If you follow technology news, you've noticed that artificial intelligence is everywhere. Some of that enthusiasm is warranted, some is hype, and in the intelligence field, some of it is outright dangerous. I use AI in my research practice every day, and I want to give you the honest version of what that looks like.
What AI Does Genuinely Well in Research
- Processing large volumes of text at speed: This is the most significant benefit, as AI can summarize thousands of pages of documents in minutes.
- Cross-referencing and pattern recognition: When working with massive datasets, AI can identify links that a human might take weeks to find.
- Structuring and drafting reports: Raw research notes are rarely ready for a client; AI helps organize these into clear, readable drafts.

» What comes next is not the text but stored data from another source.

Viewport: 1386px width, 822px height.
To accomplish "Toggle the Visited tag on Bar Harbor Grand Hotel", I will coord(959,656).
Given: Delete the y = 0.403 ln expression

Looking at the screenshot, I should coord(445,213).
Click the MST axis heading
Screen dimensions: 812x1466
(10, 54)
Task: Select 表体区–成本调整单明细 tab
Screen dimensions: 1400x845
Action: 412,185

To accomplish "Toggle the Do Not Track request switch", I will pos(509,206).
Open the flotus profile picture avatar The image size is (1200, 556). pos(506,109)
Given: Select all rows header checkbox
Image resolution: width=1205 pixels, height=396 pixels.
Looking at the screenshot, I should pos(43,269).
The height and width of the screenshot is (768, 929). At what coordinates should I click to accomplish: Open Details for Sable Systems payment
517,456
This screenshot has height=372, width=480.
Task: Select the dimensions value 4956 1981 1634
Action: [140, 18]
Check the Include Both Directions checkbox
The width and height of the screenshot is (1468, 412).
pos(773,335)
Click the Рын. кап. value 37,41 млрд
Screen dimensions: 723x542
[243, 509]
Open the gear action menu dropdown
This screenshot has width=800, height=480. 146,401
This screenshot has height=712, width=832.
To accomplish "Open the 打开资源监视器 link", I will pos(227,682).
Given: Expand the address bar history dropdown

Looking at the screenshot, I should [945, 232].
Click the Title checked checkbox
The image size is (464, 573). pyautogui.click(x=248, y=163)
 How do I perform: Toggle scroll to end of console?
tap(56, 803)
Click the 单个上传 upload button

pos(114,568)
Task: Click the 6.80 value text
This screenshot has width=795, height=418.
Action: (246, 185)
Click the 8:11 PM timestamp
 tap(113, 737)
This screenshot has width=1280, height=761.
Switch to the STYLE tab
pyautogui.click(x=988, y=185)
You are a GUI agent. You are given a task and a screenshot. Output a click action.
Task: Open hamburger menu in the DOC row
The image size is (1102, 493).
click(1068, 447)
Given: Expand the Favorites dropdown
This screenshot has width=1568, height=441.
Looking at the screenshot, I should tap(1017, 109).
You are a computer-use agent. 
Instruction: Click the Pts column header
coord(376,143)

- Language and translation: A significant amount of valuable public information is not in English; AI provides high-quality initial translations.
- Hypothesis generation: A good AI research assistant can suggest new angles or sources that an investigator might have overlooked.
Where AI Falls Short—And This Matters Enormously
- Hallucination: This is the critical flaw. AI language models are designed to be helpful, and if they don’t know a fact, they sometimes invent a plausible-sounding lie.
- Real-time data limitations: Most AI models have a training cutoff, meaning they may not know what happened this morning or even last month.
- Context and nuance: AI often struggles with sarcasm, implicit meaning, and cultural context.
- Identity disambiguation: When multiple people share the same name, AI frequently confuses their records.
- Ethical judgment: An AI will not stop you from performing an unethical search; it lacks the moral compass of a human investigator.
How I Use AI in Practice: The Honest Version
Every AI output that enters my workflow is treated as a draft, never a final deliverable. I have developed a hallucination-free research standard—a protocol where every AI-generated claim is manually human-verified against primary sources. This makes my work slower than fully automated AI pipelines, but it also makes it accurate.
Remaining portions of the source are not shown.